___ Extracted information

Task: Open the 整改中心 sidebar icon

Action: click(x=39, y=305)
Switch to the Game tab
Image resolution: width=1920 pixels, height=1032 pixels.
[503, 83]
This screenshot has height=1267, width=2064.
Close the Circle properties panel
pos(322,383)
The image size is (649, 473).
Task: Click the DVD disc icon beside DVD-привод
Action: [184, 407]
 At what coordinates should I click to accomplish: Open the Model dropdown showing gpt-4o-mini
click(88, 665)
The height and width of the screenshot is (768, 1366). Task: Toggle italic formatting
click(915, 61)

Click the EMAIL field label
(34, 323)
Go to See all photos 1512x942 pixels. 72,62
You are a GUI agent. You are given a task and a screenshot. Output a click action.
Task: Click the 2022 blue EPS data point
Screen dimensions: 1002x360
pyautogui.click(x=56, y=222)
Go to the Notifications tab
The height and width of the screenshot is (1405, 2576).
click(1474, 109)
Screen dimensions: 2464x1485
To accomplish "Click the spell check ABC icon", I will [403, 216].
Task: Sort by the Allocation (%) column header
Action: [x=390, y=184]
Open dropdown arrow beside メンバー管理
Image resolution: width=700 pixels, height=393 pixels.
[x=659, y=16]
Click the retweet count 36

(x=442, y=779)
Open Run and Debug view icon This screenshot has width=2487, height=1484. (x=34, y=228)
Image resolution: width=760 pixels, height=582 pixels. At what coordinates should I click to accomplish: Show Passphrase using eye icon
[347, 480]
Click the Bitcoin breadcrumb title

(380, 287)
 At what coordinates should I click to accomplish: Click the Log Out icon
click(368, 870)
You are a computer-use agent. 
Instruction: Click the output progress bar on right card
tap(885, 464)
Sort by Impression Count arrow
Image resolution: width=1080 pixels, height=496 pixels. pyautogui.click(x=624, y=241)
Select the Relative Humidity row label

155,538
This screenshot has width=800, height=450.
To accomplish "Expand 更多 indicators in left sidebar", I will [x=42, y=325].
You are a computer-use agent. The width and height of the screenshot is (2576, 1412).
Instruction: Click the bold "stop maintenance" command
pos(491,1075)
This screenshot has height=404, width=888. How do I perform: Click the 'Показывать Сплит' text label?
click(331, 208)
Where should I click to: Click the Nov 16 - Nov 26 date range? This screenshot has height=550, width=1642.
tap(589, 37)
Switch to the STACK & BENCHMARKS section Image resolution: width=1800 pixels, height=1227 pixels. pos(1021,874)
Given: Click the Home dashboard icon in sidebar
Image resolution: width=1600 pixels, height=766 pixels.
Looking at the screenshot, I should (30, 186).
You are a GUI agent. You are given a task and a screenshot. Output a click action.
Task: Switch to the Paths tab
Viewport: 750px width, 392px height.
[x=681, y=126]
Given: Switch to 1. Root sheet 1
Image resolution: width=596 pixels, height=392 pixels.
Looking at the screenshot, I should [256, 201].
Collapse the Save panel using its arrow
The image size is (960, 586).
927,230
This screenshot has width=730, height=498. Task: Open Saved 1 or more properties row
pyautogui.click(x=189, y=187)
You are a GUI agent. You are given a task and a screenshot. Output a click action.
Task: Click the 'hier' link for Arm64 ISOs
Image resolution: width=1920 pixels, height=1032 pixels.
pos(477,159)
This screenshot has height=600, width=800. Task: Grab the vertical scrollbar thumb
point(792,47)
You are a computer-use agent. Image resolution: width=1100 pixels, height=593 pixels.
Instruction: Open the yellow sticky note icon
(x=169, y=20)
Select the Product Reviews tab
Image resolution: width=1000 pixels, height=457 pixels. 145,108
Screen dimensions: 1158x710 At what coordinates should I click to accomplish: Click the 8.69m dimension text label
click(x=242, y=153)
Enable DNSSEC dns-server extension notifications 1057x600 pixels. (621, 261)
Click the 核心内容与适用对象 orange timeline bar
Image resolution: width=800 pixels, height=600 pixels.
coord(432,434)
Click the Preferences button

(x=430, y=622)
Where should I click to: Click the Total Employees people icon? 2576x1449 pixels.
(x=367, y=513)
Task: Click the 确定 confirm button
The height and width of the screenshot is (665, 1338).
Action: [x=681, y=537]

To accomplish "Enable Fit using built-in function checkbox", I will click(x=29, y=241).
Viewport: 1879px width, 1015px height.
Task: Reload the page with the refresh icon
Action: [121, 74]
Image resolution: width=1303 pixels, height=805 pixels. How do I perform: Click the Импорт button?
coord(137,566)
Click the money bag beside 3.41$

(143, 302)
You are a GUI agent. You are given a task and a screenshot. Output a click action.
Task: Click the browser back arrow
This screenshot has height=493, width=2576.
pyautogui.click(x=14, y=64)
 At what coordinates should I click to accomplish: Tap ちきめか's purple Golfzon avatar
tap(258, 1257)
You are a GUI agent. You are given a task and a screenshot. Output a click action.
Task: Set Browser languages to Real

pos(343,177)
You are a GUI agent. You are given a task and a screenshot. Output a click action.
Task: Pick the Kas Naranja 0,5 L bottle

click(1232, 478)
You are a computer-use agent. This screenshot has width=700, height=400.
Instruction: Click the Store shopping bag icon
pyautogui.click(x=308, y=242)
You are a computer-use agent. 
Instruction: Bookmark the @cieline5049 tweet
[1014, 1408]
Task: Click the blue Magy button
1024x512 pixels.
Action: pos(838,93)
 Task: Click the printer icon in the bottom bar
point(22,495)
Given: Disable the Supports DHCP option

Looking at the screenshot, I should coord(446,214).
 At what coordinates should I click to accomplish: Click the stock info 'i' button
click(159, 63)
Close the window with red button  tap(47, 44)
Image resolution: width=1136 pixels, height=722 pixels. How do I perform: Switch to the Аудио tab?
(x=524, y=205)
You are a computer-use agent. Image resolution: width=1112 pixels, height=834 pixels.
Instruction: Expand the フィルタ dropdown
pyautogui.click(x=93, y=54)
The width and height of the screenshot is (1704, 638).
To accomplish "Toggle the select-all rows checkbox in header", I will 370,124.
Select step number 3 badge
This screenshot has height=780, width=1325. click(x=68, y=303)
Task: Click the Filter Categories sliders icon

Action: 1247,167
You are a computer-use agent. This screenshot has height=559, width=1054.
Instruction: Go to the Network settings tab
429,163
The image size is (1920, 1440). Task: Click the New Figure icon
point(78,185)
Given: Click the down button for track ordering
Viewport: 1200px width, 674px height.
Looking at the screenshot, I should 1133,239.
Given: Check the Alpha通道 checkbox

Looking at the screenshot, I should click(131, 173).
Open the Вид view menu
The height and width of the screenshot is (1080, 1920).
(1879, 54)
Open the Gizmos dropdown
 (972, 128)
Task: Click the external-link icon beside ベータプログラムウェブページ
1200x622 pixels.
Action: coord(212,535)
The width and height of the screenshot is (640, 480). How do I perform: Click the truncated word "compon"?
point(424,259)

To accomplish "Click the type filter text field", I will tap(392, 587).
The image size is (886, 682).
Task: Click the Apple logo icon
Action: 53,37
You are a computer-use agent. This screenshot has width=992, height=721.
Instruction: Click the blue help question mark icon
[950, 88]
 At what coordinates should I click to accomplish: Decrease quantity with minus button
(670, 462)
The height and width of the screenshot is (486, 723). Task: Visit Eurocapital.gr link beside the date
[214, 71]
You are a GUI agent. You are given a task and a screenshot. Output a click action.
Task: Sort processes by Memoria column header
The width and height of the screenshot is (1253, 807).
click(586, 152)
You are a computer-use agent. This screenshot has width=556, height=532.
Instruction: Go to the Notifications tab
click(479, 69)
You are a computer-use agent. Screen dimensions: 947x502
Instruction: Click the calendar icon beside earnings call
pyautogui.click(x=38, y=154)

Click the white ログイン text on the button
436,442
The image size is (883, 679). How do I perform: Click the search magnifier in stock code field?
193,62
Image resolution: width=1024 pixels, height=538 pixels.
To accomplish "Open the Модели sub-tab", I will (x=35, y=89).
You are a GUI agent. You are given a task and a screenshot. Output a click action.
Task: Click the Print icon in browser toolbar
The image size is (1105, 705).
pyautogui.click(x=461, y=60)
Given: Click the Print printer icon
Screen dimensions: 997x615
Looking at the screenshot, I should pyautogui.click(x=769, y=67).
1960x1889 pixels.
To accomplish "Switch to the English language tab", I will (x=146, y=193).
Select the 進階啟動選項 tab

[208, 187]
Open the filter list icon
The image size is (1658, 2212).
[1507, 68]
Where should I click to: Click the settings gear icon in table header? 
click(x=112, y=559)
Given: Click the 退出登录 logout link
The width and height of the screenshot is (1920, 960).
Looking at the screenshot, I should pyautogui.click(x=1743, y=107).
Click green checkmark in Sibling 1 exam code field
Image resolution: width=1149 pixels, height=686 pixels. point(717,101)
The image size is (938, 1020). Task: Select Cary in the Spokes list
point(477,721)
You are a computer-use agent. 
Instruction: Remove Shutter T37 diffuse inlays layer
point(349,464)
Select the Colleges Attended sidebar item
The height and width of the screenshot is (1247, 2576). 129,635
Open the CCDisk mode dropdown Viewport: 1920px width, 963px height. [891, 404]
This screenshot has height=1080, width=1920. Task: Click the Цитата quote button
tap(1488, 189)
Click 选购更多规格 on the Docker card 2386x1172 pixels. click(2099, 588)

______

Please output the data again verbatim, from the line containing "Select the 進階啟動選項 tab" up to and including the line containing "point(477,721)".

Select the 進階啟動選項 tab

[208, 187]
Open the filter list icon
The image size is (1658, 2212).
[1507, 68]
Where should I click to: Click the settings gear icon in table header? 
click(x=112, y=559)
Given: Click the 退出登录 logout link
The width and height of the screenshot is (1920, 960).
Looking at the screenshot, I should pyautogui.click(x=1743, y=107).
Click green checkmark in Sibling 1 exam code field
Image resolution: width=1149 pixels, height=686 pixels. point(717,101)
The image size is (938, 1020). Task: Select Cary in the Spokes list
point(477,721)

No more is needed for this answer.